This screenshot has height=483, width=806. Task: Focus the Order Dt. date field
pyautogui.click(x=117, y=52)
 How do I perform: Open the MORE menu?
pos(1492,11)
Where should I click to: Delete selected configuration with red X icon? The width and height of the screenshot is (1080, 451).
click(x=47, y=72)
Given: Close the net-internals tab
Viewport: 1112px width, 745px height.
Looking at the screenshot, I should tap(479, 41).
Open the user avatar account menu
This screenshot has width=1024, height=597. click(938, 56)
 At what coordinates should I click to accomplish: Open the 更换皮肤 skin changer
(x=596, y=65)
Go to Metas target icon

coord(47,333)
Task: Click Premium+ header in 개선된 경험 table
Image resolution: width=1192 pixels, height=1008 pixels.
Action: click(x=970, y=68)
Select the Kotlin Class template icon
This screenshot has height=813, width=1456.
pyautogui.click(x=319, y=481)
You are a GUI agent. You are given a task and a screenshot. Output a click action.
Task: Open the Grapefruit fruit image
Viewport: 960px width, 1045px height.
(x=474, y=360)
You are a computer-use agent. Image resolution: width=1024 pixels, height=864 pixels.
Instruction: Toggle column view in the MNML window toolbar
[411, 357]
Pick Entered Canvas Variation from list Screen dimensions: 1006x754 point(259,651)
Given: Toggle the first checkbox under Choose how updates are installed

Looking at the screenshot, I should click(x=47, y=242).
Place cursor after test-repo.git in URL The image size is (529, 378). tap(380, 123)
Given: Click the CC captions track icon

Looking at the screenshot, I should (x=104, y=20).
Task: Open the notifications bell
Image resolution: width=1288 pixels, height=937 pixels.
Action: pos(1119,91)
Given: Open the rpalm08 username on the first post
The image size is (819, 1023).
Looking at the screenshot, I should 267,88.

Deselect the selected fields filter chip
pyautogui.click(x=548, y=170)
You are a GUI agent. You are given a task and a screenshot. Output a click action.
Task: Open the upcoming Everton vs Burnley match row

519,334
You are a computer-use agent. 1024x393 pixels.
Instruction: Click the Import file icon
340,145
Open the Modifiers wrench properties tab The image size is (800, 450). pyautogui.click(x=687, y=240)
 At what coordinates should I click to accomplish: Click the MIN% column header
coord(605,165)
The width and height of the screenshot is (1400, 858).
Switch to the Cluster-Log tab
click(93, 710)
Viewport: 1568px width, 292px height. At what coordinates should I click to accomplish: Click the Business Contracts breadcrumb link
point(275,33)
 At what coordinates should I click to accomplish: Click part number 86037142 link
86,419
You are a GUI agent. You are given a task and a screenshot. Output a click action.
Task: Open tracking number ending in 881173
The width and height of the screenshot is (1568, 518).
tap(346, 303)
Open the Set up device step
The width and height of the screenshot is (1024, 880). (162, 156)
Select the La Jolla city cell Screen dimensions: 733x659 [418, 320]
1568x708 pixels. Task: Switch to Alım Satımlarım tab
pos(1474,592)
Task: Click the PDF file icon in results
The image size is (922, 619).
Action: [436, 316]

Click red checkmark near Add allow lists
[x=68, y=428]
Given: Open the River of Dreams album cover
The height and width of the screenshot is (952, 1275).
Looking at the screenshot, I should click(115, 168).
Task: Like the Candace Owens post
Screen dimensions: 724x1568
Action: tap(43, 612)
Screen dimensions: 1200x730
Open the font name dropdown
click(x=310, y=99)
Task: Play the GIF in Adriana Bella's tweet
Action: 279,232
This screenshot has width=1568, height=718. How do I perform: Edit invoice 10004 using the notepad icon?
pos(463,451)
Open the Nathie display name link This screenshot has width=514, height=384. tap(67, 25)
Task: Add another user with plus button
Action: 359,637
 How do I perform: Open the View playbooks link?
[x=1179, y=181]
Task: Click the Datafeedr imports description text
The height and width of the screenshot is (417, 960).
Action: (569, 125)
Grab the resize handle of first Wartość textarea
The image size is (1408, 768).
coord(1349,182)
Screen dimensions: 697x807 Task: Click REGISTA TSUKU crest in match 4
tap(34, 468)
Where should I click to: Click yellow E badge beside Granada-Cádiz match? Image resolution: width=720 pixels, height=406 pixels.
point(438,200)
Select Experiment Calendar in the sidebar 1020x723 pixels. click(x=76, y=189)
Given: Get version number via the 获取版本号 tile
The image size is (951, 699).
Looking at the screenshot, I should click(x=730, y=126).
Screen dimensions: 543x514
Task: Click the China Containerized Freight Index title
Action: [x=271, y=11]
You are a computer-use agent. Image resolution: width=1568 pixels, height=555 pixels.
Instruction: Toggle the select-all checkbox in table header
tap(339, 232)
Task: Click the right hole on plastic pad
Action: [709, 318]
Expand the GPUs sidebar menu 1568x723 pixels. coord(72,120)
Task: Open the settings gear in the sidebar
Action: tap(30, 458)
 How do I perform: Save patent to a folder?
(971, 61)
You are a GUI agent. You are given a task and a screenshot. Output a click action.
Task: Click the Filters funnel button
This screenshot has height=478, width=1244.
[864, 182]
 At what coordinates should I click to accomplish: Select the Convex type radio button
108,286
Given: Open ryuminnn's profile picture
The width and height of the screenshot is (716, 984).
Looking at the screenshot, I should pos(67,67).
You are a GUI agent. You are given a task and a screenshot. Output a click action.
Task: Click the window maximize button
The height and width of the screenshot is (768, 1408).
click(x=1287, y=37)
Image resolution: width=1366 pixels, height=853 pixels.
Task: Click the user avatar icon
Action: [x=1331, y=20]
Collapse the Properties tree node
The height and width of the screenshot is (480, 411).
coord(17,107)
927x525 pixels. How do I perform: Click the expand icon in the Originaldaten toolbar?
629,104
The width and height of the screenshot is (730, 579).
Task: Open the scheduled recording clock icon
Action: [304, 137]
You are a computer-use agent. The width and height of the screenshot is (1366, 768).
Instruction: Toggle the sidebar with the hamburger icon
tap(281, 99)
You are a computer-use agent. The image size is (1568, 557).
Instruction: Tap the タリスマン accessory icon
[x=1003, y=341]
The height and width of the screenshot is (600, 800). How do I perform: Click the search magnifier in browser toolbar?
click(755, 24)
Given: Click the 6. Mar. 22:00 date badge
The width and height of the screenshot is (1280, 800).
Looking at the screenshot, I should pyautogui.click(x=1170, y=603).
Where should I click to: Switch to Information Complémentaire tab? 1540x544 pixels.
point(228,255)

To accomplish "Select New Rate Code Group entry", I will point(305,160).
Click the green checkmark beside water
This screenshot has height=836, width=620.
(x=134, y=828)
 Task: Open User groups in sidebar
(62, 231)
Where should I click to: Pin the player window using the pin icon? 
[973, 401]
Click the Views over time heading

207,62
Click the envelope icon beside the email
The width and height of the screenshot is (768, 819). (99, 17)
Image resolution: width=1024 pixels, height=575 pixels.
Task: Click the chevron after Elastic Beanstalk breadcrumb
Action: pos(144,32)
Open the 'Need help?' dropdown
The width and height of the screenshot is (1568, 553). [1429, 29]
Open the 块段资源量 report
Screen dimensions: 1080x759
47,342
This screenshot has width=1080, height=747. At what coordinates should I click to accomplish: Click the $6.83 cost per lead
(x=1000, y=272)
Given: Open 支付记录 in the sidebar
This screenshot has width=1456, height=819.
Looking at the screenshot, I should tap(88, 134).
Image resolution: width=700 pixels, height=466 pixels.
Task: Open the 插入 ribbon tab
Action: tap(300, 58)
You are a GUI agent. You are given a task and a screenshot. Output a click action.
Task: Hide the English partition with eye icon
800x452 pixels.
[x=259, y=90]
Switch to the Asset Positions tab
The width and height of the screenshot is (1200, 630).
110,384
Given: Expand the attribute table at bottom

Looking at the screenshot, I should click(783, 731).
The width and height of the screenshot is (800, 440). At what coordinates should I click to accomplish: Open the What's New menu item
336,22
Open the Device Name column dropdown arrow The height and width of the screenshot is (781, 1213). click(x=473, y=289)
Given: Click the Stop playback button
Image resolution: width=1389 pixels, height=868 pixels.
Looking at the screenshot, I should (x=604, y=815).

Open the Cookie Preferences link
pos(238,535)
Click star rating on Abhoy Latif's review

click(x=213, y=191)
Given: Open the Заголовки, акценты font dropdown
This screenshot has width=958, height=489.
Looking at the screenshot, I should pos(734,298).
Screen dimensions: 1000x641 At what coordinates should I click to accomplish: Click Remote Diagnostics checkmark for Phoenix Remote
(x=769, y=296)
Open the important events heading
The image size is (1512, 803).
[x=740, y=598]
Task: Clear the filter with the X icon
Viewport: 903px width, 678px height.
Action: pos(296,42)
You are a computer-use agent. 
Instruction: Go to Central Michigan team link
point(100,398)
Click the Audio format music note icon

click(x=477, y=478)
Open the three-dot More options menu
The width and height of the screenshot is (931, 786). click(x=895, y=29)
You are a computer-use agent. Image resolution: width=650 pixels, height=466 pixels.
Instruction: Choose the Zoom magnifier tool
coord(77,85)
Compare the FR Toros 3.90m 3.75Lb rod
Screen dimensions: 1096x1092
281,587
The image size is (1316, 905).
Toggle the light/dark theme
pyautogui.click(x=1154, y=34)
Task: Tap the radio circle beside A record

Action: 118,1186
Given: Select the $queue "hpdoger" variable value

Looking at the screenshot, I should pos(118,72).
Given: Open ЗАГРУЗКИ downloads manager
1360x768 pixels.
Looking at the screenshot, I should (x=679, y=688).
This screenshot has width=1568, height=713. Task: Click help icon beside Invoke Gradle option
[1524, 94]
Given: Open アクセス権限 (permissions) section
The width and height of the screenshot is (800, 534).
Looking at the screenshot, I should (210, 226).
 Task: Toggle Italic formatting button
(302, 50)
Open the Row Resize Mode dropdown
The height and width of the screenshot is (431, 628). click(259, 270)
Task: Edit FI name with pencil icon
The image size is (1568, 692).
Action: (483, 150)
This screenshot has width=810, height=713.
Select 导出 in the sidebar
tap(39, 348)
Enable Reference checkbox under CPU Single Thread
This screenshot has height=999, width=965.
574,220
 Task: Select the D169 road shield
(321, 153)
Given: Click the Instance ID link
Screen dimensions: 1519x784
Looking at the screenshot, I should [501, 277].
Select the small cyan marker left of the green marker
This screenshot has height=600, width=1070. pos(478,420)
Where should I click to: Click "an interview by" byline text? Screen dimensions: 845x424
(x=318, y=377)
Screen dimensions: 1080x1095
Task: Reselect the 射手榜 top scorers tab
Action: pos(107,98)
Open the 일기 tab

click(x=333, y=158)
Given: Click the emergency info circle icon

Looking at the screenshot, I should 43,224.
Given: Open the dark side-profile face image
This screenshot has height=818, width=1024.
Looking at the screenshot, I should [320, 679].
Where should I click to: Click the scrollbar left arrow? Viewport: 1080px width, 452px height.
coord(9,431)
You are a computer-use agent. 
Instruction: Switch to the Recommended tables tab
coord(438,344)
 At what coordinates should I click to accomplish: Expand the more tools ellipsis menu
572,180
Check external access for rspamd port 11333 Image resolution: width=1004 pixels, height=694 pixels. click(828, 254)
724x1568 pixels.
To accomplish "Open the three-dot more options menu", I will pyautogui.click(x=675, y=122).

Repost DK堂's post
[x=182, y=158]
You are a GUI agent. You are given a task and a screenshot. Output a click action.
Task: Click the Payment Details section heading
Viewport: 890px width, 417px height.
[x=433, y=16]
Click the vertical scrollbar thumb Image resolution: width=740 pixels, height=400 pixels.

····················

EXERCISE DESCRIPTION — Given the word "section", show every line of the records that contains it.

WRITTEN REPLY —
Given: Open アクセス権限 (permissions) section
Task: Click the Payment Details section heading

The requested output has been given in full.